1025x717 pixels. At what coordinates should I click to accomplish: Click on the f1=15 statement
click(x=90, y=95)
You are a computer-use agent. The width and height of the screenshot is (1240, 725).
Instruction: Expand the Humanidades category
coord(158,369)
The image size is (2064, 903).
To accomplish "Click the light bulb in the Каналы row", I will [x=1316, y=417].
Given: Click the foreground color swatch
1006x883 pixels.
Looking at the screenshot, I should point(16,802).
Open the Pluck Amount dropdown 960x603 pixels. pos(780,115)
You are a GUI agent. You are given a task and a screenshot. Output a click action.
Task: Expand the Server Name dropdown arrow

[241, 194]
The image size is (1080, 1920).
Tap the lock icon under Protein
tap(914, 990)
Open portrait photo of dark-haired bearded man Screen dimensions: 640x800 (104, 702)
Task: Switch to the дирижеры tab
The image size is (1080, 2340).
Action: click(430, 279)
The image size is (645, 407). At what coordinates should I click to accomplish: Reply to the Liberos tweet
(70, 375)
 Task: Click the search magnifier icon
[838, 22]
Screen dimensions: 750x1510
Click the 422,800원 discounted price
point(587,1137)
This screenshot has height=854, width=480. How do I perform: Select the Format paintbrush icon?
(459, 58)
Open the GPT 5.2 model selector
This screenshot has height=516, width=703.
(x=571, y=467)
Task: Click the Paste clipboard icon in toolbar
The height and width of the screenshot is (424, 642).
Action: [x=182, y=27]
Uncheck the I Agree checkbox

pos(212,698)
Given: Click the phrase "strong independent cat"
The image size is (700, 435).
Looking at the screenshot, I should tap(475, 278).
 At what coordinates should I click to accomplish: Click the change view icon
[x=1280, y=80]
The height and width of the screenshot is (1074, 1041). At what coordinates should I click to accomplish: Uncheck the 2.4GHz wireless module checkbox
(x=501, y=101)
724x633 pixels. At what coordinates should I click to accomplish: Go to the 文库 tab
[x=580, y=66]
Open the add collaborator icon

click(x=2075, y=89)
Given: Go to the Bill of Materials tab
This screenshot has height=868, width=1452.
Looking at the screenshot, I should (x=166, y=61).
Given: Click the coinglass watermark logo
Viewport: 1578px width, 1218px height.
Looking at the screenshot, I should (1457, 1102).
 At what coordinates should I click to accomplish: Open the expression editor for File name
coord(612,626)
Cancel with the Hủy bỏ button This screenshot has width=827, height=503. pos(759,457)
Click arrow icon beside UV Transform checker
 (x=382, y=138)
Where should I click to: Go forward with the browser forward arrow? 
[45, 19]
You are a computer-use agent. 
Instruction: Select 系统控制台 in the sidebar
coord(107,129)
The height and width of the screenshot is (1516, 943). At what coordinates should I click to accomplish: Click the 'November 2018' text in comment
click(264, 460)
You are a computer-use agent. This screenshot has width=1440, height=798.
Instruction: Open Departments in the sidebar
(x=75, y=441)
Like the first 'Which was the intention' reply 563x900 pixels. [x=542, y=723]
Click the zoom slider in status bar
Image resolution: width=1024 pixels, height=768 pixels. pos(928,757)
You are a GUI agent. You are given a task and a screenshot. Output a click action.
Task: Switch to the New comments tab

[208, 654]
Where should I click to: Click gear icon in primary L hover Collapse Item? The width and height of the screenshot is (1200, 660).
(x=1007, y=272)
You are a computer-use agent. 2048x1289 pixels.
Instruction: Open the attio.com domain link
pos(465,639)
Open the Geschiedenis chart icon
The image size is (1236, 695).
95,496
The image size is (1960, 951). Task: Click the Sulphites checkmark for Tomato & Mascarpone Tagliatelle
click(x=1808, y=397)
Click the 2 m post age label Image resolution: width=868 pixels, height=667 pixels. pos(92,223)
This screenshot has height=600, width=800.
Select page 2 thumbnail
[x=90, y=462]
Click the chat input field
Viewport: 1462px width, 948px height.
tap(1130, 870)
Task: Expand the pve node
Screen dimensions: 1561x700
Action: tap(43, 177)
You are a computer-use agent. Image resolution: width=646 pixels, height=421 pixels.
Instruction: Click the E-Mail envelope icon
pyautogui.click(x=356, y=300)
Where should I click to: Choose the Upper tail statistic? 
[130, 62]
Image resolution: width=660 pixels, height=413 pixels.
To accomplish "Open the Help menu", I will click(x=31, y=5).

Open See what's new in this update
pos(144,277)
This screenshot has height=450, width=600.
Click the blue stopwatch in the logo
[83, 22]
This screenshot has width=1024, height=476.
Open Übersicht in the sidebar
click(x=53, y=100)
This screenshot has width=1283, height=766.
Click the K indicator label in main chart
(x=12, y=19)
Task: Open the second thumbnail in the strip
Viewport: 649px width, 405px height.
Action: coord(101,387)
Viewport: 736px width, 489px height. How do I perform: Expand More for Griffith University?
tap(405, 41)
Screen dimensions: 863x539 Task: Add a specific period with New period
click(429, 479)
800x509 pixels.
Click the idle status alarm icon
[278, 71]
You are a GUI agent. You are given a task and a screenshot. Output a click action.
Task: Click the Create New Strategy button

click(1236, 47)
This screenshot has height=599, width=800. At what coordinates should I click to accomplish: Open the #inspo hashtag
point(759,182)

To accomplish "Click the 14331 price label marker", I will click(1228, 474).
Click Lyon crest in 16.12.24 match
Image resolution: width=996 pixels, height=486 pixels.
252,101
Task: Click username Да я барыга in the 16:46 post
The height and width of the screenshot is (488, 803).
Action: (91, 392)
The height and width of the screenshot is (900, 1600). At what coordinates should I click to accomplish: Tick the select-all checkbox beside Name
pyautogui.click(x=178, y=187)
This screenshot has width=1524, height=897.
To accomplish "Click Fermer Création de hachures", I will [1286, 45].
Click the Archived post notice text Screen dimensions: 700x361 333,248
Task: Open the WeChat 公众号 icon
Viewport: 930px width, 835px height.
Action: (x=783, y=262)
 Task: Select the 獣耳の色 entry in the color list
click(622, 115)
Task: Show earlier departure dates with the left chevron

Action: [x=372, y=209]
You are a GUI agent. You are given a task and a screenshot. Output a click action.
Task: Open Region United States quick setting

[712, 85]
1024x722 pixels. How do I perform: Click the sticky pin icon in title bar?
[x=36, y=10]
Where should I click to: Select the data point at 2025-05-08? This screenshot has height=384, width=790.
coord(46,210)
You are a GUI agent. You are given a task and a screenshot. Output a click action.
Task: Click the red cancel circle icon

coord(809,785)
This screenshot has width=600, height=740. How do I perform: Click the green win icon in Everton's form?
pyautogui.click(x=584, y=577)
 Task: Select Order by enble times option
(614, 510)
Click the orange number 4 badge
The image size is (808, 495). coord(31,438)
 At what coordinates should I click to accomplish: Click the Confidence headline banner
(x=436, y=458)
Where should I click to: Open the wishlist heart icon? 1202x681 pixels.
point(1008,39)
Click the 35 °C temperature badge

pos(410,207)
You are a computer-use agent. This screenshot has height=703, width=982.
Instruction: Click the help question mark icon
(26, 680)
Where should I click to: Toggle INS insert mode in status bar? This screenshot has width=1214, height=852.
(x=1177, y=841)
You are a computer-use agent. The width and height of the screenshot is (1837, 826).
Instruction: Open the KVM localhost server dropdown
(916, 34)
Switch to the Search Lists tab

——————

*Your objective*: Pull each line containing "post" from the records.

*Result of this task*:
Click the 2 m post age label Image resolution: width=868 pixels, height=667 pixels. pos(92,223)
Task: Click username Да я барыга in the 16:46 post
Click the Archived post notice text Screen dimensions: 700x361 333,248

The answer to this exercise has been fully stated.